Expectation Maximization
expectation_maximization.Rmd
The Expectation-Maximization (EM) algorithm is available through the
function survival_ln_mixture_em
and it’s a frequentist
method in alternative to the Bayesian approach. It handles better big
data situations when the Bayesian approach will run out of memory or
take a lot of time to finish.
Using it is similar to using the Bayesian method,
survival_ln_mixture
, sharing a lot of similar parameters
and specifications. Here follows a really basic code to fit the model
using the EM algorithm.
library(lnmixsurv)
library(tidyr)
library(dplyr)
library(ggplot2)
library(readr)
set.seed(8)
data <- simulate_data(6000,
mixture_components = 3, k = 2,
percentage_censored = 0.3
)$data |>
rename(x = cat, y = t)
model_em <- survival_ln_mixture_em(Surv(y, delta) ~ x,
data = data,
iter = 200,
starting_seed = 20,
number_em_search = 0
)
gg <- plot_fit_on_data(model_em, data)$ggplot
The parameters number_em_search
is used to find initial
values closer to the maximum likelihood, avoid local maximas. Here, we
are just disabling it to show it’s impact.

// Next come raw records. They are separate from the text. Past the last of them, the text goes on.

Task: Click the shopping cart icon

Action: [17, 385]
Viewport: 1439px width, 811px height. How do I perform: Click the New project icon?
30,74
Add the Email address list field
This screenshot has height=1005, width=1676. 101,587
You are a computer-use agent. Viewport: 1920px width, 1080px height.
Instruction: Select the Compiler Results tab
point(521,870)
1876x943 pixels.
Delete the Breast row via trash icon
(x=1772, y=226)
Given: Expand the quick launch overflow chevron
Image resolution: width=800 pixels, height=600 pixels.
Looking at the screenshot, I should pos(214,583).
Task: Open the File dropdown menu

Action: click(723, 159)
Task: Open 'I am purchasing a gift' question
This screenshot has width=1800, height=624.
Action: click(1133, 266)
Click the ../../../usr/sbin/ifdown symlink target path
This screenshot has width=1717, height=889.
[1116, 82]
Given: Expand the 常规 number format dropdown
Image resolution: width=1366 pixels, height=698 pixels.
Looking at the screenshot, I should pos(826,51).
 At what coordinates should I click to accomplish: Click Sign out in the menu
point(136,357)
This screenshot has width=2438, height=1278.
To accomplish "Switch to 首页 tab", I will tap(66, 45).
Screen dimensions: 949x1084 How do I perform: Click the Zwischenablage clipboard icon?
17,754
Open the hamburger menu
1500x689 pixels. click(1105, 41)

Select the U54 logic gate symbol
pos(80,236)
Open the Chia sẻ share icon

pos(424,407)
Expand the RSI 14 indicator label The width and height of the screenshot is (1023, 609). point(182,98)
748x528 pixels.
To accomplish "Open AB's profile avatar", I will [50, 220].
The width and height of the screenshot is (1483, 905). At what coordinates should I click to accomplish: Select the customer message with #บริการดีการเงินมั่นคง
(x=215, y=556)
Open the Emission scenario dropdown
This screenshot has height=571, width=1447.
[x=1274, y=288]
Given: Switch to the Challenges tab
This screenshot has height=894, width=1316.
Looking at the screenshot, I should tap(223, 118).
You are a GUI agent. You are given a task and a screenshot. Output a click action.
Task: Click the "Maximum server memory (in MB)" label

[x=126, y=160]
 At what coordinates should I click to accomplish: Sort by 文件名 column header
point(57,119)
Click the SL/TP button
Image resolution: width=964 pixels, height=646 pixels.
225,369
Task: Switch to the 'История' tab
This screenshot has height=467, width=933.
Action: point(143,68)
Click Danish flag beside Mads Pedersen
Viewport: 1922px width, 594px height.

Unlike the Bayesian approach, which samples from the posteriori via
Gibbs sampler, the EM algorithm is a maximum likelihood method, moving,
in each iteration, closer the parameters values closer to the model’s
maximum likelihood. The function plot
can be used to
visualize the iterations of the algorithm, assessing for
convergence.
plot(model_em)
When using the Expectation-Maximization algorithm to fit the model,
you can use the function plot_fit_on_data()
to quickly
visualize the model’s estimated survival (or hazard) on the data used to
fit the model.
plot_fit_on_data(model_em, data = data, type = "survival")$ggplot
As expected, the fitted model isn’t that great. Increasing the
parameter number_em_search
helps to find better initial
values, and thus, better fits, in exchange of computational time. We can
see how the initials values likelihood change setting the parameter
show_progress = TRUE
.
model_em <- survival_ln_mixture_em(Surv(y, delta) ~ x,
data = data,
iter = 200,
starting_seed = 20,
number_em_search = 200,
show_progress = TRUE
)
#> Initial LogLik: -30771.2
#> Previous maximum: -30771.2 | New maximum: -19065.3
#> Previous maximum: -19065.3 | New maximum: -15020.4
#> Starting EM with better initial values
#> EM Iter: 20 | 200
#> EM Iter: 40 | 200
#> EM Iter: 60 | 200
#> EM Iter: 80 | 200
#> EM Iter: 100 | 200
#> EM Iter: 120 | 200
#> EM Iter: 140 | 200
#> EM Iter: 160 | 200
#> EM Iter: 180 | 200
#> EM Iter: 200 | 200
Now, we have a maximum likelihood estimator that tries to avoid local
maximas. As before, we can use the function
plot_fit_on_data()
to visualize the model’s estimated
survival on the data used to fit the model.
plot_fit_on_data(model_em, data = data, type = "survival")$ggplot
In fact, the model is now much better. The EM algorithm is a good alternative to the Bayesian approach when dealing with big data, but it’s important to note that it’s a maximum likelihood method, and thus, it doesn’t provide credible nor confidence intervals.